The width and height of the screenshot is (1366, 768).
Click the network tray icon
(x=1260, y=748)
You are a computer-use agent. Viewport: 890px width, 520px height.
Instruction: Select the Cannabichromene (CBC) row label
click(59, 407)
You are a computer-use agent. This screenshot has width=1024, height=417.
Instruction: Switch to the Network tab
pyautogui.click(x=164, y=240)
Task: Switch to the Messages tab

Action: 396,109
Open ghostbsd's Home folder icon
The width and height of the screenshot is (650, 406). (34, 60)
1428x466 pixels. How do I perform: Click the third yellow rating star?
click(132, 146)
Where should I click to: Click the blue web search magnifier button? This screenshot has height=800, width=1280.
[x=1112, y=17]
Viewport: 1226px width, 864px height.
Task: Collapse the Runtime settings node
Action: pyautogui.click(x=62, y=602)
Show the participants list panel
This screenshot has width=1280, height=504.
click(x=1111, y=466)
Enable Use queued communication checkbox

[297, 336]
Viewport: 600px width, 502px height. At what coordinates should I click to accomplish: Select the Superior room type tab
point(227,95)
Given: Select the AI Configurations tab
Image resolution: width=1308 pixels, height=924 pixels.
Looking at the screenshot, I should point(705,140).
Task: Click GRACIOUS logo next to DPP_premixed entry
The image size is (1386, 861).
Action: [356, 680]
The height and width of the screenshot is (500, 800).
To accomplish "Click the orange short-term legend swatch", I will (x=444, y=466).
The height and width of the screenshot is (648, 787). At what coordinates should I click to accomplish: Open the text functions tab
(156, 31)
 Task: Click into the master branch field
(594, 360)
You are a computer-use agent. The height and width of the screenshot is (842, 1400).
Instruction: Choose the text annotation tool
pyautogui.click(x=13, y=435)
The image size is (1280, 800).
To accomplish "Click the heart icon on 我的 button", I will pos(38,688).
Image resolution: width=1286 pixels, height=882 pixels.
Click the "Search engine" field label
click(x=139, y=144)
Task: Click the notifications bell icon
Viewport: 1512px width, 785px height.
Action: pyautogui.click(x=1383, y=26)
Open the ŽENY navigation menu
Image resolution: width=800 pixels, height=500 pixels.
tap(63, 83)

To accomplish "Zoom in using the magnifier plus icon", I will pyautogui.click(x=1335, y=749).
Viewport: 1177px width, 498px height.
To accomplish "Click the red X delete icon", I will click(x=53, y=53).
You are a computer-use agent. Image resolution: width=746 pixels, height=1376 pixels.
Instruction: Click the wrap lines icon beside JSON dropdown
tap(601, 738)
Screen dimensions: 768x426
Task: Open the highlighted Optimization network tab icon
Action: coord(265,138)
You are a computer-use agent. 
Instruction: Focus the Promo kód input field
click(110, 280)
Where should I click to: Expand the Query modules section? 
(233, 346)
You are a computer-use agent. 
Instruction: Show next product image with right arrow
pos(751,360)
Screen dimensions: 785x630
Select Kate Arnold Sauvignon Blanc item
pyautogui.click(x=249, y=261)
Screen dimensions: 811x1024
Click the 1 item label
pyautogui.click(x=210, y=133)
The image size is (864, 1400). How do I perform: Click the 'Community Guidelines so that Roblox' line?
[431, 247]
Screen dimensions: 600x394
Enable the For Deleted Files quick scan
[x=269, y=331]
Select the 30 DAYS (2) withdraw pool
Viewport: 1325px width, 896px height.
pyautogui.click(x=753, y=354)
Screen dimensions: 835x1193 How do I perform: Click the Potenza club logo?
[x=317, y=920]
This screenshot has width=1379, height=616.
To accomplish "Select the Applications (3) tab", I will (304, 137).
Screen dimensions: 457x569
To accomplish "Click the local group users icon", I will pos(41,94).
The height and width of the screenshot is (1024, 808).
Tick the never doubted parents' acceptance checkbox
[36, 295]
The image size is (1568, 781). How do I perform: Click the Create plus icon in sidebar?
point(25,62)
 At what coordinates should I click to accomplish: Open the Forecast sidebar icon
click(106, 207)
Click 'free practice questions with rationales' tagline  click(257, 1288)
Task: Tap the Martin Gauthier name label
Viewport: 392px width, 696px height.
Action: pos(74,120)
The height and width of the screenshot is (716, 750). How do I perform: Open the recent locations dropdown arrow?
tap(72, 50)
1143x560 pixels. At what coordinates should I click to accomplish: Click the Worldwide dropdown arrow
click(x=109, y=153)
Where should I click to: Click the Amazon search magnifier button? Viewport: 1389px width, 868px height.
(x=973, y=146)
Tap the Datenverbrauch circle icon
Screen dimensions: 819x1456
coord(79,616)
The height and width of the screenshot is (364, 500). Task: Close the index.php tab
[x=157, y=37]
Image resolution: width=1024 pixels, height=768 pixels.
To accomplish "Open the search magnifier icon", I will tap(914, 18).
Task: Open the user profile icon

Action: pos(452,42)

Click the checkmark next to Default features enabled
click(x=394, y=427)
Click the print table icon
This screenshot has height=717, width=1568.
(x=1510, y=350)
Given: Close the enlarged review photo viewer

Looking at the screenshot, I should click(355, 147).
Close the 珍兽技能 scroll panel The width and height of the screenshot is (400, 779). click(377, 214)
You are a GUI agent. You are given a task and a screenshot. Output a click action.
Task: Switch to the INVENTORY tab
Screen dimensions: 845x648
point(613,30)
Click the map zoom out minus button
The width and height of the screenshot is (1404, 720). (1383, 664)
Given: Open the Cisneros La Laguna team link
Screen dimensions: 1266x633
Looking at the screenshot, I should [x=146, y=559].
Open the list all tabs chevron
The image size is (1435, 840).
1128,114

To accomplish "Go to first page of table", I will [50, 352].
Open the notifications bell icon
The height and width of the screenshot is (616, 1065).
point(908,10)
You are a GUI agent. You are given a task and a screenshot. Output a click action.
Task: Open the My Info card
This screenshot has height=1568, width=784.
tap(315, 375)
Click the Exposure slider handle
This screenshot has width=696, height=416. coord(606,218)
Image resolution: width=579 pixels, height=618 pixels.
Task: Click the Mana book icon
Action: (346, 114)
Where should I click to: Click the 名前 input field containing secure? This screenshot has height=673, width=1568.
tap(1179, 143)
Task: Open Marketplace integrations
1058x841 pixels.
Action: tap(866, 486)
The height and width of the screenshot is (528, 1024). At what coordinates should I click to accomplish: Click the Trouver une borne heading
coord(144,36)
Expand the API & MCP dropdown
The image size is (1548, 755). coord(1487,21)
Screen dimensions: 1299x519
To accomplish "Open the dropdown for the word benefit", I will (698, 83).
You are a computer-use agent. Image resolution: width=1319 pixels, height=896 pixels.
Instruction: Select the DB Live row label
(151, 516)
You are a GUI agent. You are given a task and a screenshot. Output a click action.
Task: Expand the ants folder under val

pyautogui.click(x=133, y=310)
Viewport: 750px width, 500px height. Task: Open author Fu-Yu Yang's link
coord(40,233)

++++++

● EXERCISE AIM
Above are the records; from them, give again exactly the lines from the one containing "Image resolution: width=1024" through the one containing "Task: Switch to the INVENTORY tab", both included.

● OUTPUT FOR THIS EXERCISE
Image resolution: width=1024 pixels, height=768 pixels.
To accomplish "Open the search magnifier icon", I will tap(914, 18).
Task: Open the user profile icon

Action: pos(452,42)

Click the checkmark next to Default features enabled
click(x=394, y=427)
Click the print table icon
This screenshot has height=717, width=1568.
(x=1510, y=350)
Given: Close the enlarged review photo viewer

Looking at the screenshot, I should click(355, 147).
Close the 珍兽技能 scroll panel The width and height of the screenshot is (400, 779). click(377, 214)
You are a GUI agent. You are given a task and a screenshot. Output a click action.
Task: Switch to the INVENTORY tab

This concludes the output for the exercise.